Callières addresses the character of representation explicitly. Observing that novices in diplomacy “become easily intoxicated with honours done in their person to the dignity of their royal master,” he comments: “They are like the ass in the fable who received for himself all the incense burned before the statue of the goddess which he bore on his back.” Some posturing, of course, is necessary for a diplomat. Indeed an ambassador “resembles in a certain sense the actor placed before the eyes of the public in order that he may play a great part, for his profession raises him above the ordinary condition of mankind and makes him in some sort the equal of the masters of the earth by that right of representation which attaches to his service.” He therefore must “be able to simulate a dignity even if he possesses it not; but this obligation is the rock upon which many an astute negotiator has perished because he did not know in what his dignity consisted.”[53]

 

Harold Nicolson and the “New Diplomacy”

The British diplomat and man of letters, Sir Harold Nicolson (1886-1968), author of the Diplomacy and The Evolution of Diplomatic Method as well as Peacemaking 1919 and other works known to students of the subject, was a transitional figure in a time of transition. During his life he experienced the shift from the old diplomacy to a “new diplomacy,” as he called it.  An admirer of French diplomacy, he began with a traditional definition: “Diplomacy essentially is the organized system of negotiation between sovereign states.”[54]

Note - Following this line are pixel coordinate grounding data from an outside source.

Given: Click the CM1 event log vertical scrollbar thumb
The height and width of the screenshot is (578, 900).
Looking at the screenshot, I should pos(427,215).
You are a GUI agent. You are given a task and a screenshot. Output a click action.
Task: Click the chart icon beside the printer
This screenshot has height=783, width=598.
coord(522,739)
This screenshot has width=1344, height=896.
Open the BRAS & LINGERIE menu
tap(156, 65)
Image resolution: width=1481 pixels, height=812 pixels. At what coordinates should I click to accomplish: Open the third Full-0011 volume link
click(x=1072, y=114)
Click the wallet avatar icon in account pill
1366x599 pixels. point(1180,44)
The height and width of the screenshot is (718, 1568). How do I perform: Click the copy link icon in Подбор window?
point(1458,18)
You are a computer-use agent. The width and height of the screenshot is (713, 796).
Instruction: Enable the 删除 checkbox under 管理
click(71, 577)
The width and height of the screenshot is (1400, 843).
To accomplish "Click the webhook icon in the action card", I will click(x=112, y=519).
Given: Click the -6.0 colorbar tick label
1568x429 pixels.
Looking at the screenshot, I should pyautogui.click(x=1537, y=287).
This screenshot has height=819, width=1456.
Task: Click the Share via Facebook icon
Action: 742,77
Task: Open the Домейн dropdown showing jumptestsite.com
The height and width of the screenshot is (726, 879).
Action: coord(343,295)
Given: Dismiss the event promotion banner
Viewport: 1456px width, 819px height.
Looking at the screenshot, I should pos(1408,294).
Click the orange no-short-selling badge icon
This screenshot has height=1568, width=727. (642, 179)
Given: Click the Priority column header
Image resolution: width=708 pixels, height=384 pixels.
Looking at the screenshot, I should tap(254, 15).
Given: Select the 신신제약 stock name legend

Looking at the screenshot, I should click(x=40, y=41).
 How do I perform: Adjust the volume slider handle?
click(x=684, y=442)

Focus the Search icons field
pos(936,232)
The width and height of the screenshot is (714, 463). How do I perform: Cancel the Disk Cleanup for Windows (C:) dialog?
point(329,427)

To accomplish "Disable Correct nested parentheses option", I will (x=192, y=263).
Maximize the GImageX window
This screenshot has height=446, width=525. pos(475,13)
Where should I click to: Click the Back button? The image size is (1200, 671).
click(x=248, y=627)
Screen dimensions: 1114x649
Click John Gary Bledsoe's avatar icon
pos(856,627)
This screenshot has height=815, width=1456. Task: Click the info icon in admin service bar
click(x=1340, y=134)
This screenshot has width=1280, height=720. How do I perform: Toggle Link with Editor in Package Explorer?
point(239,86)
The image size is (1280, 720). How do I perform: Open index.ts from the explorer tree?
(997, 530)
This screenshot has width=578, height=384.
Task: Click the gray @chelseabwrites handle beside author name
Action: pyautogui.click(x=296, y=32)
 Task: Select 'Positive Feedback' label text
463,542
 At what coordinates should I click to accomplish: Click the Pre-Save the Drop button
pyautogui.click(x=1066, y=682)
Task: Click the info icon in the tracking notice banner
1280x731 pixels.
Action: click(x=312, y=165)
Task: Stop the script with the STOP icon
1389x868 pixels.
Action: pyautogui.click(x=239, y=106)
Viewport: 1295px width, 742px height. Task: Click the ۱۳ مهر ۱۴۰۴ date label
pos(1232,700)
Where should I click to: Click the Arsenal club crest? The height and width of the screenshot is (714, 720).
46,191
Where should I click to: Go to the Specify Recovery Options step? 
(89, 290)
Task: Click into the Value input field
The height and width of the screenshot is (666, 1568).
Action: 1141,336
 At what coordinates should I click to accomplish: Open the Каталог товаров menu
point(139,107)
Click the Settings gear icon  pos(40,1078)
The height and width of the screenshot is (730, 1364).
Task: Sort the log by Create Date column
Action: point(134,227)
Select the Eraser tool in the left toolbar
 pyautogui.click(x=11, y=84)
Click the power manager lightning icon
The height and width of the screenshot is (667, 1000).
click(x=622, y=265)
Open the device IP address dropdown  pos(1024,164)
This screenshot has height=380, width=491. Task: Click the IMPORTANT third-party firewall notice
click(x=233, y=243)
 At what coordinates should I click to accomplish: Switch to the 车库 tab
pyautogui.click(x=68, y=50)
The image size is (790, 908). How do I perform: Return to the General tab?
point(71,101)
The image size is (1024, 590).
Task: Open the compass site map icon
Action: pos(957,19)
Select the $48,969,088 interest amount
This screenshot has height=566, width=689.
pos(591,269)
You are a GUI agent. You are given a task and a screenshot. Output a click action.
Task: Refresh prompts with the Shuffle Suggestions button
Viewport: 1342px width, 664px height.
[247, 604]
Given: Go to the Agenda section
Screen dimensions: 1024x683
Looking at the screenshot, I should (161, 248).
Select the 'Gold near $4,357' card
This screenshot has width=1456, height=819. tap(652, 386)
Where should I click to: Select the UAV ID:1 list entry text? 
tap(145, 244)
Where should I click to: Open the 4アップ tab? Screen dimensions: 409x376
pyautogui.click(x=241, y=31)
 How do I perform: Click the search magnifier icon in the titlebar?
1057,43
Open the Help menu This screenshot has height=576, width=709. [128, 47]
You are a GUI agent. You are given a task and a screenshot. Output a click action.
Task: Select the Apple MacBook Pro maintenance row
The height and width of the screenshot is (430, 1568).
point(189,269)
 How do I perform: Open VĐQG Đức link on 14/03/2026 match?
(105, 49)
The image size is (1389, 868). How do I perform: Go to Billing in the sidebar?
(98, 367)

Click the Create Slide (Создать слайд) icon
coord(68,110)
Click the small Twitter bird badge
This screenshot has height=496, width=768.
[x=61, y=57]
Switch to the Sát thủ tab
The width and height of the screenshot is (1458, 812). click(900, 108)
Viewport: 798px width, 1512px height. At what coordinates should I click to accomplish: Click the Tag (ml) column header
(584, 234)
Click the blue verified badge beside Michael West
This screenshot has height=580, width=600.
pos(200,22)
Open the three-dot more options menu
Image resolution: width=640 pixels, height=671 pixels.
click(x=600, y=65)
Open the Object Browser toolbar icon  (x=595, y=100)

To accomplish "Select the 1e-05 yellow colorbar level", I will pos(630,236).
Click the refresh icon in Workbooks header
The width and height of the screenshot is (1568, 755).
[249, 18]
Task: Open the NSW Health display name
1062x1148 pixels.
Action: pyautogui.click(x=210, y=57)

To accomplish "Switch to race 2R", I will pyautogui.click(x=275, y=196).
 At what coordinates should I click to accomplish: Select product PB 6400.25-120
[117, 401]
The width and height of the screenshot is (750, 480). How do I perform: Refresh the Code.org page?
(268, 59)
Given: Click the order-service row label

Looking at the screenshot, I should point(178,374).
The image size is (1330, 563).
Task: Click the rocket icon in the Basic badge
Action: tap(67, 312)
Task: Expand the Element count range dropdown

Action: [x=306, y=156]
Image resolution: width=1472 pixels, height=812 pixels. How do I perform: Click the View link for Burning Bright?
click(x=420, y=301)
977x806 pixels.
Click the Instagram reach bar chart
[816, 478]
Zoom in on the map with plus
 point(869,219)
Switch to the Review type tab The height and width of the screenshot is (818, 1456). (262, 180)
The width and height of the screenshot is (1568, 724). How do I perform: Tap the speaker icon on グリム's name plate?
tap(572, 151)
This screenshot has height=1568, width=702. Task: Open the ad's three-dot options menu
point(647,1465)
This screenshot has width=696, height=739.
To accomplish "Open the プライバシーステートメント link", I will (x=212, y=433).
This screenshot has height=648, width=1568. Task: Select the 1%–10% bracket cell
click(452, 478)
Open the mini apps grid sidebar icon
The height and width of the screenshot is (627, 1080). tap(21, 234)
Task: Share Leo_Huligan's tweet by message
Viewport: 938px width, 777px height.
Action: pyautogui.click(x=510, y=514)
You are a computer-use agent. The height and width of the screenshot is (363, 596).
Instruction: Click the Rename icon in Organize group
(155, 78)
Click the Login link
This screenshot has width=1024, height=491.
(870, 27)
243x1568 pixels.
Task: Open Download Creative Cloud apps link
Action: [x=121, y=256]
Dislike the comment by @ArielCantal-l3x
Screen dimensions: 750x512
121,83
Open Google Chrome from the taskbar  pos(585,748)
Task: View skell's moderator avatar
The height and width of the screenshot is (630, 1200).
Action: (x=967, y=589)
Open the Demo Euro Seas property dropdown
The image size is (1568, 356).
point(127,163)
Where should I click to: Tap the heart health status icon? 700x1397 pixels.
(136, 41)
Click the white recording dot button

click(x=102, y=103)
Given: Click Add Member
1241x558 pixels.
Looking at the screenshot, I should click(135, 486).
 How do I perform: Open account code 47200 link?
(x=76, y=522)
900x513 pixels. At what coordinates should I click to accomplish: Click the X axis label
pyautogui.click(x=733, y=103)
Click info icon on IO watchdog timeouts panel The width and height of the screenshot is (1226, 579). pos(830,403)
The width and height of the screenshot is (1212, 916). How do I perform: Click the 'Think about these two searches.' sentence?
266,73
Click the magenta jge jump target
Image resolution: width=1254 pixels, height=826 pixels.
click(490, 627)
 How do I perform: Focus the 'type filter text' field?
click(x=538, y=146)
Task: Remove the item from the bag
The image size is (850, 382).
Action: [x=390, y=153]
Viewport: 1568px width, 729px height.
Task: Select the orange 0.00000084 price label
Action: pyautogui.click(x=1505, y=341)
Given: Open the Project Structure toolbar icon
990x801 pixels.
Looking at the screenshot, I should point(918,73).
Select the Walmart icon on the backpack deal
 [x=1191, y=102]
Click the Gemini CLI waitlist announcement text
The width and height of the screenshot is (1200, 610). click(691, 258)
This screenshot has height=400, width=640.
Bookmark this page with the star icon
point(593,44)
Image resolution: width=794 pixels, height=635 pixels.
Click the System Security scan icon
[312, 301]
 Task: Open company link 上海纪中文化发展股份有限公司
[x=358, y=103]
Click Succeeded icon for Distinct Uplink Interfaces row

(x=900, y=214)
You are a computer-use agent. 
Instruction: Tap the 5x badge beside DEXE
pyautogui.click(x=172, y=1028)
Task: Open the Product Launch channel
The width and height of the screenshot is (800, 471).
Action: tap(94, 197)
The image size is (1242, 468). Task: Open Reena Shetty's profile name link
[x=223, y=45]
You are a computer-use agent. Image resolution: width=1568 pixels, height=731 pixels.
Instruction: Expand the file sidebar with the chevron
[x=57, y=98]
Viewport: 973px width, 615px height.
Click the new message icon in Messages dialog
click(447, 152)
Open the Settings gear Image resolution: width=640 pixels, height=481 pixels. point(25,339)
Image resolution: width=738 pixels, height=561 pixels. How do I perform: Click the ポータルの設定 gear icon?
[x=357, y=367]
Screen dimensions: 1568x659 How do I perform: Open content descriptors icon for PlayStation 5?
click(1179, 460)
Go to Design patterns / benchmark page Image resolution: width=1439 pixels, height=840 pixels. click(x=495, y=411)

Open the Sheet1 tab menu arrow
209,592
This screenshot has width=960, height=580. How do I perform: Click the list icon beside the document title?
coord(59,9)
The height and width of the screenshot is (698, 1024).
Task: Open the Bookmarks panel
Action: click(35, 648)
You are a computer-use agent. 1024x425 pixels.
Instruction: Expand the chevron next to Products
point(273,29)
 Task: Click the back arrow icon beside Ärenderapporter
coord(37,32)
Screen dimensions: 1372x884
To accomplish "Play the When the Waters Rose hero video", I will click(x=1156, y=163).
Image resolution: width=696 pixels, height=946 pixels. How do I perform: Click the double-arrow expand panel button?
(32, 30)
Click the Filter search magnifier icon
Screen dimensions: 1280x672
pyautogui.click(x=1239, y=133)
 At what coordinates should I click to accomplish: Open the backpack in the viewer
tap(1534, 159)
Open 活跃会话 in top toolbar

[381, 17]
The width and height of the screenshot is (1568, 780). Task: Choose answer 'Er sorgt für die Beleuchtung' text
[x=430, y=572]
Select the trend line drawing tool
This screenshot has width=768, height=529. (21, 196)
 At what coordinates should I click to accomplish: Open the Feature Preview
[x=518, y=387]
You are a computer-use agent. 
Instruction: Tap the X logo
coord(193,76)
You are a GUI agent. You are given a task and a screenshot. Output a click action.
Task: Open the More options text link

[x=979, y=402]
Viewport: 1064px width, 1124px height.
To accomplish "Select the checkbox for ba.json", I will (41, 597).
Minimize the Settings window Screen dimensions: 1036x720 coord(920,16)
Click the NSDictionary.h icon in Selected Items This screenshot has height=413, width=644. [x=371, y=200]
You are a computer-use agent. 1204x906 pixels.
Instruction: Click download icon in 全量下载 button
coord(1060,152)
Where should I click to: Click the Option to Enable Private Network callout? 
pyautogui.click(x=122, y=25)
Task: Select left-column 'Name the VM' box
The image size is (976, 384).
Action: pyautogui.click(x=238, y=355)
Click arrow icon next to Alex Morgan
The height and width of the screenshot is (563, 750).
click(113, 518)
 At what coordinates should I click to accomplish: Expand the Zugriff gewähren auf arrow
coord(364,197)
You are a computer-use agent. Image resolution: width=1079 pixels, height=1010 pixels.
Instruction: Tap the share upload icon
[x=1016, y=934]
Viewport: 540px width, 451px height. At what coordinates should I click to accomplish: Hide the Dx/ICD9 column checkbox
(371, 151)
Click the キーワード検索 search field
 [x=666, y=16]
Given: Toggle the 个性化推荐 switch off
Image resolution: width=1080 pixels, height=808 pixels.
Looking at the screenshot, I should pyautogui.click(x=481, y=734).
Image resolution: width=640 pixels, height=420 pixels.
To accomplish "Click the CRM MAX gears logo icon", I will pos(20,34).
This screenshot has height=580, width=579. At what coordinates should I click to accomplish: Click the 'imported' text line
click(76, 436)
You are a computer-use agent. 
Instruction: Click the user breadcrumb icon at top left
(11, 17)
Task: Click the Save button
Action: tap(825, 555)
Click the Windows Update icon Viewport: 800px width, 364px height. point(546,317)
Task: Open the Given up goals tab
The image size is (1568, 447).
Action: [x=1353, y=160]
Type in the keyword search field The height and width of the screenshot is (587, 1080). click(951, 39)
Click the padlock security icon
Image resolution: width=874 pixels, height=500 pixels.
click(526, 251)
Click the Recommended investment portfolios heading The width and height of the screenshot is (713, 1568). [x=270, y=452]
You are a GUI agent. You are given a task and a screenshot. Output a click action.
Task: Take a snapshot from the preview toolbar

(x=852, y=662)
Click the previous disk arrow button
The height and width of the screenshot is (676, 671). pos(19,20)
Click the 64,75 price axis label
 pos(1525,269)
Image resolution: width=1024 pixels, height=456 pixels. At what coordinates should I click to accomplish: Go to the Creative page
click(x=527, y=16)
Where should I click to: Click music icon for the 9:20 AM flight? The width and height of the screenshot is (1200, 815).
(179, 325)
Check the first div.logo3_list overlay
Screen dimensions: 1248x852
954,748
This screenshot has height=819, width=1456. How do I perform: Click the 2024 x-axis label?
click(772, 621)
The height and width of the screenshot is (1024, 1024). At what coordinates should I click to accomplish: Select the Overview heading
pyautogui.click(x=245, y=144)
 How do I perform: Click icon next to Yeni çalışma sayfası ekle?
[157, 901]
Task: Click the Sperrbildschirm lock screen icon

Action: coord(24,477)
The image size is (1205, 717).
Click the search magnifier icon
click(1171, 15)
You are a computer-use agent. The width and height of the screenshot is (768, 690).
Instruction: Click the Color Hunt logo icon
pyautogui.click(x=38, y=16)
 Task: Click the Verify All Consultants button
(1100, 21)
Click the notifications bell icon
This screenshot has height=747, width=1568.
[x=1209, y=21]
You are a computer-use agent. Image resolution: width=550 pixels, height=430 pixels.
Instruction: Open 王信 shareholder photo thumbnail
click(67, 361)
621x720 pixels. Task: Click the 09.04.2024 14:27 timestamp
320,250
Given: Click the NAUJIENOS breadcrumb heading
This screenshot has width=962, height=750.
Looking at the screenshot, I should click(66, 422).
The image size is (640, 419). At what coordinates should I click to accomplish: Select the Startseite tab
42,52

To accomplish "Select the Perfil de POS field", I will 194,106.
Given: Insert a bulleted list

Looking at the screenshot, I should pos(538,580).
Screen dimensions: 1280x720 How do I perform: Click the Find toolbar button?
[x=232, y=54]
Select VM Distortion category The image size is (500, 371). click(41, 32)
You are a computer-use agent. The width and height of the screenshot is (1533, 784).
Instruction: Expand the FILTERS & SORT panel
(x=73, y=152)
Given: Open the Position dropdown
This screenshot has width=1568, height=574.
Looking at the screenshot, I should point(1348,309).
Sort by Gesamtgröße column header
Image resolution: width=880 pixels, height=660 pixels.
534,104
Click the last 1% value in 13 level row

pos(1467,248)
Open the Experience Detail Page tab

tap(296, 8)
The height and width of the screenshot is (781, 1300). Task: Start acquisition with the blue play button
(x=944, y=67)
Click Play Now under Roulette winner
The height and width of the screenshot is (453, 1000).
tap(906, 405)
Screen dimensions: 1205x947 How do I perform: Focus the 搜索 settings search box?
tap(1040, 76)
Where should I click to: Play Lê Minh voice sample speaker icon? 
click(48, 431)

Negotiation within the diplomatic system, Nicolson believed, is based on “the element of representation—the essential necessity in any negotiator that he should be fully representative of his own sovereign at home.” In Nicolson’s time, new ideas of sovereignty were emerging. These included the concept of plural sovereignty developed by the British political scientist Harold J. Laski and others, according to which the locus of sovereignty in a society shifts from one place or one group (or alliance of groups) to another.[55] Nicolson probably was responsive to this thinking. As the historian T. G. Otte points out, “There was no doubt in Nicolson’s mind that the professional diplomatist was the representative and servant of the sovereign authority of his state, whatever the latter’s political form might be” (emphasis added). The “efficiency” of diplomacy depended on its being reflective of society. In “the age of the common man,” international relations were going to be “conducted on democratic lines.” Consent rather than authority—royal prerogative based on divine right or natural law—became both source and sanction for the “new diplomacy.” Moreover, leaders, and perhaps diplomats too, were obliged to inform the general public—the “sovereign” electorate—of their aims and their methods. “Public opinion” became “a constant, rather than intermittent factor” in the making of foreign policy. Nicolson accepted this, but regretted it. Diplomats were knowledgeable and expert. The public was not.  Not being well informed, the general public was likely to react to events emotionally, rather than rationally.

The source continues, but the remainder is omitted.